The Bermuda Judgment made it impossible for the Debtors to obtain financing for the insurance premiums from a third-party lender on commercially reasonable terms. On July 20, 2010, a meeting was held among the Debtors, the Bermuda Fund Receivers and representatives of Bermuda Fund investors, at which a decision was reached to cease efforts to obtaining financing and instead to explore an outright sale of NSI's life settlements.

Between July 23, 2010 and July 28, 2010, Guggenheim worked with each of the parties who had expressed interest in, or made offers for, the NSI Insurance Portfolio, including MIO Partners, Inc., a Delaware corporation and an affiliate of several investors in the US Fund and Cayman Funds.

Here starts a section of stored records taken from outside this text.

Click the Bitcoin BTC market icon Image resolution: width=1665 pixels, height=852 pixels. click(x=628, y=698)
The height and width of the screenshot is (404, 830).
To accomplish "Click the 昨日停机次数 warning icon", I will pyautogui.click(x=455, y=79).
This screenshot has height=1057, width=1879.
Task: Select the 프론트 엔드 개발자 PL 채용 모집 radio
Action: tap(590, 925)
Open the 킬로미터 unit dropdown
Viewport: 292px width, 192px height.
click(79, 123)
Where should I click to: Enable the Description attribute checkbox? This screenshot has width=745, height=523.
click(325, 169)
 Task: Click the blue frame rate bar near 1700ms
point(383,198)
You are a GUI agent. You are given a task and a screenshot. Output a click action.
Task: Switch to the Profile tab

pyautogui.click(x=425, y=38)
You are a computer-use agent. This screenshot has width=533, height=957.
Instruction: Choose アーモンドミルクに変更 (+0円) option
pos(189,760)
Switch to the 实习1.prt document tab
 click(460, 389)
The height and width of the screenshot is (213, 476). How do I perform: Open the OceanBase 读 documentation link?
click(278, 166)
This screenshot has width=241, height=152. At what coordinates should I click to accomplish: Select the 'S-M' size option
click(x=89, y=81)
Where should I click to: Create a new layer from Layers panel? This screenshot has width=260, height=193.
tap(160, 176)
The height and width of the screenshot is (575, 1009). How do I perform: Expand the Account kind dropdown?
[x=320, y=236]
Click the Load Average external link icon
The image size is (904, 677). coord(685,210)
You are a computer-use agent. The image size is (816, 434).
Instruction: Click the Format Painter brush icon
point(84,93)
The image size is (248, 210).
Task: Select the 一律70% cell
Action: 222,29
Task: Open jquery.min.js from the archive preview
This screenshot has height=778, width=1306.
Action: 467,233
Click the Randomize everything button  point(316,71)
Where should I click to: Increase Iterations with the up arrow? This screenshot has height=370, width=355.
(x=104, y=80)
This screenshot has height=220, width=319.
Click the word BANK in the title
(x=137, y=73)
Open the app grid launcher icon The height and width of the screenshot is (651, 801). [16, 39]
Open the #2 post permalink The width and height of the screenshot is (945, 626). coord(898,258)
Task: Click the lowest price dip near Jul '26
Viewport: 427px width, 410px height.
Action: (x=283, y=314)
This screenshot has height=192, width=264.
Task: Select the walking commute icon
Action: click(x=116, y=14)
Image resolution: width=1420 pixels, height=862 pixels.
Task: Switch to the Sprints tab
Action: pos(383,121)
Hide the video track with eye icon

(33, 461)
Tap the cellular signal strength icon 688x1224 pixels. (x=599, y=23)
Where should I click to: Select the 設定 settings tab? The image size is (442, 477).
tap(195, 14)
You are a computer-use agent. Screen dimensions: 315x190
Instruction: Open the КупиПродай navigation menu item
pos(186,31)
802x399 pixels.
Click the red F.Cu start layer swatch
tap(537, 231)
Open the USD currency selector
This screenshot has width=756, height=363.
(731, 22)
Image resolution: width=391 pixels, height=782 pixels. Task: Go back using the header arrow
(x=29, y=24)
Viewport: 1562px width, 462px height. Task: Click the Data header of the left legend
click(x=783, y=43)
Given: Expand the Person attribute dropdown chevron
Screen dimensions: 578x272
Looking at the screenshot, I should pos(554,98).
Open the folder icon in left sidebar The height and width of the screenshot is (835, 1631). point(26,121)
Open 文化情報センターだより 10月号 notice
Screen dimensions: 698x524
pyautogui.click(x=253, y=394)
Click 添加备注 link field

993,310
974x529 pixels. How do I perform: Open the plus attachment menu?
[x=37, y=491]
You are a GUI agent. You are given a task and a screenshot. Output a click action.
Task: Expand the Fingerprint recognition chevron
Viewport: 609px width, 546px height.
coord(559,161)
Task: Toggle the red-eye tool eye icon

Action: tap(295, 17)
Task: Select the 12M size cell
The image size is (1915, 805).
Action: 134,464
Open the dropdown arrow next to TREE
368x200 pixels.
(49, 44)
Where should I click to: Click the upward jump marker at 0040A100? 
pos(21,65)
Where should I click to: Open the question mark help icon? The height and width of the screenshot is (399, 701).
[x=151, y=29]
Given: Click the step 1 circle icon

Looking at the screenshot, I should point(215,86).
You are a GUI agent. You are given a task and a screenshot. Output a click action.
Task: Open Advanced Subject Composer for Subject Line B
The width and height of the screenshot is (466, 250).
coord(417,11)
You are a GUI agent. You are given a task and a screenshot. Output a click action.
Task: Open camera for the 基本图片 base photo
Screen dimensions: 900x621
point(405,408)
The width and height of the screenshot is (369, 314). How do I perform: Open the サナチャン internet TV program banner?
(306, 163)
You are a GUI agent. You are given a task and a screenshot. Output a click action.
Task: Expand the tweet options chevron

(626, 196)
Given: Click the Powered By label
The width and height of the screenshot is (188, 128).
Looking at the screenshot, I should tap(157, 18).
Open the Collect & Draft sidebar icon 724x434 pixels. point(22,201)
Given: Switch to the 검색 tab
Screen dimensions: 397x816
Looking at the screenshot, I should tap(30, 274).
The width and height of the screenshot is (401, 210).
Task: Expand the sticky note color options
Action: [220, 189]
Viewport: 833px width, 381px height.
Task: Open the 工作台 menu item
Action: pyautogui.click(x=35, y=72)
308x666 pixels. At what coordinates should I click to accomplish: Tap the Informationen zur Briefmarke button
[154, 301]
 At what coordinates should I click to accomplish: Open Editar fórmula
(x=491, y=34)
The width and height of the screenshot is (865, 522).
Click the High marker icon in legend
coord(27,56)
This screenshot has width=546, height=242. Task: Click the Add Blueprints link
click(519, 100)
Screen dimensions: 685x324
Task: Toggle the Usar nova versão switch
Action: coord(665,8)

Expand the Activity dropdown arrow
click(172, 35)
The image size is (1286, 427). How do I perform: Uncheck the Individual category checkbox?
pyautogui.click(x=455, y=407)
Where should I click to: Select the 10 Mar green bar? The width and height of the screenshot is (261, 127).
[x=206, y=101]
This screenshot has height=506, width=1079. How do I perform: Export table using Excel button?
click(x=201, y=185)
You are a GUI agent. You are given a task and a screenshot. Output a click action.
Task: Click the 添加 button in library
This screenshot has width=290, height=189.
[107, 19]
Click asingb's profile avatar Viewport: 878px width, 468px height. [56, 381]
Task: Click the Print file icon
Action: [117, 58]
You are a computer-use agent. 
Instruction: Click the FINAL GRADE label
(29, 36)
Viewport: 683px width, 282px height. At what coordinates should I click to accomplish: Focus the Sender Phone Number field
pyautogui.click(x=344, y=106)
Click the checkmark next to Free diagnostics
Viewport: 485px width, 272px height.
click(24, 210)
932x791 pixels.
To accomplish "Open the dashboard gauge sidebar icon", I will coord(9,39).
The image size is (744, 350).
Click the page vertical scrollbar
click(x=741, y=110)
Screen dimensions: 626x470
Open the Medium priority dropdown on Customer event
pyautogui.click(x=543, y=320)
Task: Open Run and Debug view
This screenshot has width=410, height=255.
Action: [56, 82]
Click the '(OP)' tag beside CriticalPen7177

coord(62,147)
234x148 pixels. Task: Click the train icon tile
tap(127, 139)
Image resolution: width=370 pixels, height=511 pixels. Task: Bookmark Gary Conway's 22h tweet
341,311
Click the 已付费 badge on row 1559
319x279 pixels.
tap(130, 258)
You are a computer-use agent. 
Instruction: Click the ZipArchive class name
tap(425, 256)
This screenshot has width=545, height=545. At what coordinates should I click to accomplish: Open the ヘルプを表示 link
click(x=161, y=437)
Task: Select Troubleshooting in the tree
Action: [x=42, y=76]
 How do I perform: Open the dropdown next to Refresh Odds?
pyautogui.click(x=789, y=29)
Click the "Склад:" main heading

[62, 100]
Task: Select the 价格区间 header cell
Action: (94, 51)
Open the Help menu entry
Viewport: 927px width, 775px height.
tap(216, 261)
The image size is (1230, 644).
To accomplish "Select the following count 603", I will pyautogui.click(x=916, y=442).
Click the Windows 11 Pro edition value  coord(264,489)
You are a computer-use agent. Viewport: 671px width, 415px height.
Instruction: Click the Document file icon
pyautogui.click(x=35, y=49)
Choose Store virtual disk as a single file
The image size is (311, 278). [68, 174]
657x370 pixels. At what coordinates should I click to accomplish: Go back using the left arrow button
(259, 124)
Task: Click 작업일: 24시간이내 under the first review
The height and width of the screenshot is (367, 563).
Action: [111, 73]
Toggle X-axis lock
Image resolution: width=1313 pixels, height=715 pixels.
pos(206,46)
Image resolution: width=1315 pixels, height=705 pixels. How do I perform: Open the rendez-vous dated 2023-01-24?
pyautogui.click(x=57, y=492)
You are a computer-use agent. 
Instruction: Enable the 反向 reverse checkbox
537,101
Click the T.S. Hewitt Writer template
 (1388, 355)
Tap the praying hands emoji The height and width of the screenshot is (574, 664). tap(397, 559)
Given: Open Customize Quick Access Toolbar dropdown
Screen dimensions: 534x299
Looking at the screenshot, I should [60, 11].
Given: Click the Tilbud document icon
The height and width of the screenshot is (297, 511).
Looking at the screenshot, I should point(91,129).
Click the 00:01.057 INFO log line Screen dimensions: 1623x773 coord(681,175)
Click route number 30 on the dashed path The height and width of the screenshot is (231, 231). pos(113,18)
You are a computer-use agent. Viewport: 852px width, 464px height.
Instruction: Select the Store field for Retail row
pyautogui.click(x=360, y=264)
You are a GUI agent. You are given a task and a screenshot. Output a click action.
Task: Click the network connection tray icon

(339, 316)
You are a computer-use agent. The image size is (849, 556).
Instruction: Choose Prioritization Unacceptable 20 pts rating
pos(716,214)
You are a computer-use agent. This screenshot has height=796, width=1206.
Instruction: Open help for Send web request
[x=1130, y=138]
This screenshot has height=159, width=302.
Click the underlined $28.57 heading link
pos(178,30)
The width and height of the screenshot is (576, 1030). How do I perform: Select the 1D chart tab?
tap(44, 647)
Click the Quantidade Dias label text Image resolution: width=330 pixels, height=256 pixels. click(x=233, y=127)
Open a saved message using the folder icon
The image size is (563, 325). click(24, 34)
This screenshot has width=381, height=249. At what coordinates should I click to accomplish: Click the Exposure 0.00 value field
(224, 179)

On July 29, 2010, the evaluation process concluded with Guggenheim recommending the acceptance of the offer made by MIO (who assigned its rights as purchaser to Limited Life Assets Master Limited and Limited Life Assets Holdings Limited) to purchase the entire portfolio for a cash payment of $127.5 million.

After parties failed to close on the sale by Sept. 30, 2010, the Purchaser agreed to (i) extend the timeline for closing, (ii) increase the principal amount of the "price neutral" bridge financing from $25 million to $39,480,269, which has been used to finance the premiums and maintain the value of the NSI Insurance Portfolio pending the filing of these cases, and (iii) offer
$15 million of postpetition financing under a "price neutral" debtor-in-possession credit facility.

The Debtors have already received the benefit of prepetition financing of $39,480,269 plus an additional $1,815,184 (both used for to fund on-going premium payments pending the sale of the NSI Insurance Portfolio). In addition, the Purchaser has committed to fund up to an additional $15,000,000 during the pendency of the Chapter 11 Cases. In order for a sale to any party other than the Purchaser to be of greater value to the Debtors' estates, it would require a purchase price of up to $184,350,000, the effective purchase price to be paid by the Purchaser.

DEBT OBLIGATIONS

Over the last eight years, NSSC has invested primarily by making loans and equity investments. The aggregate indebtedness secured by the investment portfolio of NSSC is approximately $688,412,974. This debt is divided into two tranches. The secured claims of the
NSSC Bermuda Lenders, in the approximate amount of $369,066,322, have first priority over the secured claims of the Cayman Fund and US Fund, which are parri passu; the claims of the Cayman Fund and US Fund aggregate $319,346,652.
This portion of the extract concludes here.